This book is in Open Review. I want your feedback to make the book better for you and other readers. To add your annotation, select some text and then click the on the pop-up menu. To see the annotations of others, click the button in the upper right hand corner of the page

## 4.1 Simple Exponential Smoothing

We start our discussion of exponential smoothing with the original Simple Exponential Smoothing (SES) forecasting method, which was formulated by : $\begin{equation} \hat{y}_{t+1} = \hat{\alpha} {y}_{t} + (1 - \hat{\alpha}) \hat{y}_{t}, \tag{4.1} \end{equation}$ where $$\hat{\alpha}$$ is the smoothing parameter, defined by analyst and which is typically restricted with (0, 1) region (this region is actually arbitrary and we will see in Section 4.6 what is the correct one). This is one of the simplest forecasting methods, and the smoothing parameter in it is typically interpreted as a weight between the actual value and the one-step-ahead predicted one. If the smoothing parameter is close to zero, then more weight is given to the previous fitted value $$\hat{y}_{t}$$ and the new information is neglected. If $$\hat{\alpha}=0$$ then the method becomes equivalent to Global Mean method, discussed in Section 3.3.2. When it is close to one, then mainly the actual value $${y}_{t}$$ is taken into account. If $$\hat{\alpha}=1$$, then the method transforms into Naïve, discussed in Section 3.3.1. By changing the smoothing parameter value, the forecaster can decide how to approximate the data and filter out the noise.

Also, notice that this is a recursive method, meaning that there needs to be some starting point $$\hat{y}_1$$ in order to apply (4.1) to the existing data. Different initialisation and estimation methods for SES have been discussed in the literature, but the state of the art one is to estimate $$\hat{\alpha}$$ and $$\hat{y}_{1}$$ together by minimising some loss function . Typically MSE (see Section 2.1) is used as one, minimising the squares of one step ahead forecast errors.

### 4.1.1 Examples of application

Here is an example of how this method works on different time series. We start with generating a stationary series and using es() function from smooth package. Although it implements the ETS model, we will see later the connection between SES and ETS(A,N,N). We start with the stationary time series and $$\hat{\alpha}=0$$:

y <- rnorm(100,100,10)
ourModel <- es(y, model="ANN", h=10, persistence=0)
plot(ourModel, 7, main="") Figure 4.1: An example with a time series and SES forecast. $$\hat{\alpha}=0$$

As we see from Figure 4.1, the SES works well in this case, capturing the deterministic level of the series and filtering out the noise.

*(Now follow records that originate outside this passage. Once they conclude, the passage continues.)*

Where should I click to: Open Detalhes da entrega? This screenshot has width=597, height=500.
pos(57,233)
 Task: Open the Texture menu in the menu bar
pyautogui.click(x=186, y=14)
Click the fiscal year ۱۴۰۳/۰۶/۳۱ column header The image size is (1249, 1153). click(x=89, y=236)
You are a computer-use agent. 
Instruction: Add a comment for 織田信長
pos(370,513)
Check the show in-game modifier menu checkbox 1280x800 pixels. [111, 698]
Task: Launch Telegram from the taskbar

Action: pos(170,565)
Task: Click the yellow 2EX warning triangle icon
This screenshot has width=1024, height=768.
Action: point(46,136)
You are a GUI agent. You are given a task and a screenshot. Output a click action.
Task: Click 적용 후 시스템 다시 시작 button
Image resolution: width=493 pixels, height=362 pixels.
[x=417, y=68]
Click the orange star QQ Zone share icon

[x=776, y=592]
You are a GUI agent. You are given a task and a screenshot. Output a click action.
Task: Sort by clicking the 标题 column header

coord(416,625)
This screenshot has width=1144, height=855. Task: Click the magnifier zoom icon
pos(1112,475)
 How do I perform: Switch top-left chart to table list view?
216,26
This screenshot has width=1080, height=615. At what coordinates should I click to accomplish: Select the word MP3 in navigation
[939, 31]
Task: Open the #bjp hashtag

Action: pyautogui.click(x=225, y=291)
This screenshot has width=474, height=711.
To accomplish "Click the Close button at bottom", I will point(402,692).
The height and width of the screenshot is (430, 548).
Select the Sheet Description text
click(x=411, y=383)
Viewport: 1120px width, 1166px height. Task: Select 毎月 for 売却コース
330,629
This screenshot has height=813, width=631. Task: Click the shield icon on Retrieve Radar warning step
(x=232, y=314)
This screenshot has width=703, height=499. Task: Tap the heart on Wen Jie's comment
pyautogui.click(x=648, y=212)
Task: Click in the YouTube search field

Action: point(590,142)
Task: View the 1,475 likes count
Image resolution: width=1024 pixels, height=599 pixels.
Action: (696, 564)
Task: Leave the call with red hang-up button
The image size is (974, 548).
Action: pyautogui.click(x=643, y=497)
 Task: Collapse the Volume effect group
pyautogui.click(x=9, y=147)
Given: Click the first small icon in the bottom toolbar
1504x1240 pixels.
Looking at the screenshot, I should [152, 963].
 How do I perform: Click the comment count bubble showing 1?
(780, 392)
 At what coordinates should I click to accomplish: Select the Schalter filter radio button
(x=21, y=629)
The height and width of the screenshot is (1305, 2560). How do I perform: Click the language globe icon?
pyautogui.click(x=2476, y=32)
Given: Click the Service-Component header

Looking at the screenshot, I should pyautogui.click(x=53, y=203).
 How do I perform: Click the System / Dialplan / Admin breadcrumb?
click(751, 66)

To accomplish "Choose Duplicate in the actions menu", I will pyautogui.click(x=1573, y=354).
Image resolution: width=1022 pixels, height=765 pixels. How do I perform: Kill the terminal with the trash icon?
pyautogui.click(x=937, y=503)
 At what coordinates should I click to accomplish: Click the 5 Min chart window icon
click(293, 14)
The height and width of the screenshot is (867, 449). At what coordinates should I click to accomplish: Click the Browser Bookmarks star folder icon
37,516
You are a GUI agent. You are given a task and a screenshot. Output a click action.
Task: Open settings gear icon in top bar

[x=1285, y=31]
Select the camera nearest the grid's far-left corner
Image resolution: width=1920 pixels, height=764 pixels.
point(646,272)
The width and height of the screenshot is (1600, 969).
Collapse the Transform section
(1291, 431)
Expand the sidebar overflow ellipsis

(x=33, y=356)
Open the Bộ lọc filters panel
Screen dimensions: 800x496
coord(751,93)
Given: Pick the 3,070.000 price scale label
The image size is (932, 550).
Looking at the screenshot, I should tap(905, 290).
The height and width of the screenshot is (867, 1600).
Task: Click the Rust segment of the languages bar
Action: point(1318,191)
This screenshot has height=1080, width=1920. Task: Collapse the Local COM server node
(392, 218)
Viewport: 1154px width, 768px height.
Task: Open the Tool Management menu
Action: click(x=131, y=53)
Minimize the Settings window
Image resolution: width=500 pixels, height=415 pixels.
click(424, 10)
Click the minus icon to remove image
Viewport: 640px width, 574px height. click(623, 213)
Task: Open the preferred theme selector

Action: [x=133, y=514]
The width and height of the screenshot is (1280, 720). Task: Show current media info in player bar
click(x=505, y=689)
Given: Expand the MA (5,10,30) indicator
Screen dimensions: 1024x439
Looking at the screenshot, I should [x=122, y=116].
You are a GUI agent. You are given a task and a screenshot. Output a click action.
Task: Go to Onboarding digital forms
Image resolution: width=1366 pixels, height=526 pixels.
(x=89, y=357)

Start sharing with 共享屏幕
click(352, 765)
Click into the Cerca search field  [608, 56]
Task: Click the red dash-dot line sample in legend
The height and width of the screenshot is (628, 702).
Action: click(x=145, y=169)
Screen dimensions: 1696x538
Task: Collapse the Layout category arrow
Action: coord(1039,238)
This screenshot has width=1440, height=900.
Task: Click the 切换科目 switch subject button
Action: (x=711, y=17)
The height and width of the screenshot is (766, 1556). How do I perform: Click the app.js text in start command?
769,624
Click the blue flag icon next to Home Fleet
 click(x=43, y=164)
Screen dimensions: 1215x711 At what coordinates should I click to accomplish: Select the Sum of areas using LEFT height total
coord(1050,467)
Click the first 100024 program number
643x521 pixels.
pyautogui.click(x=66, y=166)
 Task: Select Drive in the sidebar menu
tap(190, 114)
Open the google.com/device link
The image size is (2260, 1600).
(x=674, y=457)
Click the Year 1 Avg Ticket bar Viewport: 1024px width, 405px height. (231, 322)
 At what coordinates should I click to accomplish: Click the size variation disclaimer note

In this case, it works like a global average applied to the data. As mentioned before, the method is flexible, so if we have a level shift in the data and increase the smoothing parameter, it will adapt and get to the new level. Figure 4.2 shows an example with level shift in the data.

y <- c(rnorm(50,100,10),rnorm(50,130,10))
ourModel <- es(y, model="ANN", h=10, persistence=0.1)
plot(ourModel, 7, main="") Figure 4.2: An example with a time series and SES forecast. $$\hat{\alpha}=0.1$$

With $$\hat{\alpha}=0.1$$, SES manages to get to the new level, but now the method starts adapting to noise a little bit - it follows the peaks and troughs and repeats them with a lag, but with much smaller magnitude (see Figure 4.2). If we increase the smoothing parameter, it will react to the changes much faster, but it will also react more to noise. This is shown in Figure 4.3 with different smoothing parameters values. Figure 4.3: SES with different smoothing parameters applied to the same data.

If we set $$\hat{\alpha}=1$$, we will end up with Naive forecasting method (see Section 3.3.1), which is not appropriate for our example (see Figure 4.4). Figure 4.4: SES with $$\hat{\alpha}=1$$.

So, when working with SES, we need to make sure that the reasonable smoothing parameter is selected. This can be done automatically via minimising the MSE (see Figure 4.5):

ourModel <- es(y, model="ANN", h=10, loss="MSE")
plot(ourModel, 7, main=paste0("SES with alpha=",
round(ourModel\$persistence,3))) Figure 4.5: SES with optimal smoothing parameter.

This approach won’t guarantee that we will get the most appropriate $$\hat{\alpha}$$, but it has been shown in the literature that the optimisation of smoothing parameter on average leads to improvements in terms of forecasting accuracy (see, for example, Fildes, 1992).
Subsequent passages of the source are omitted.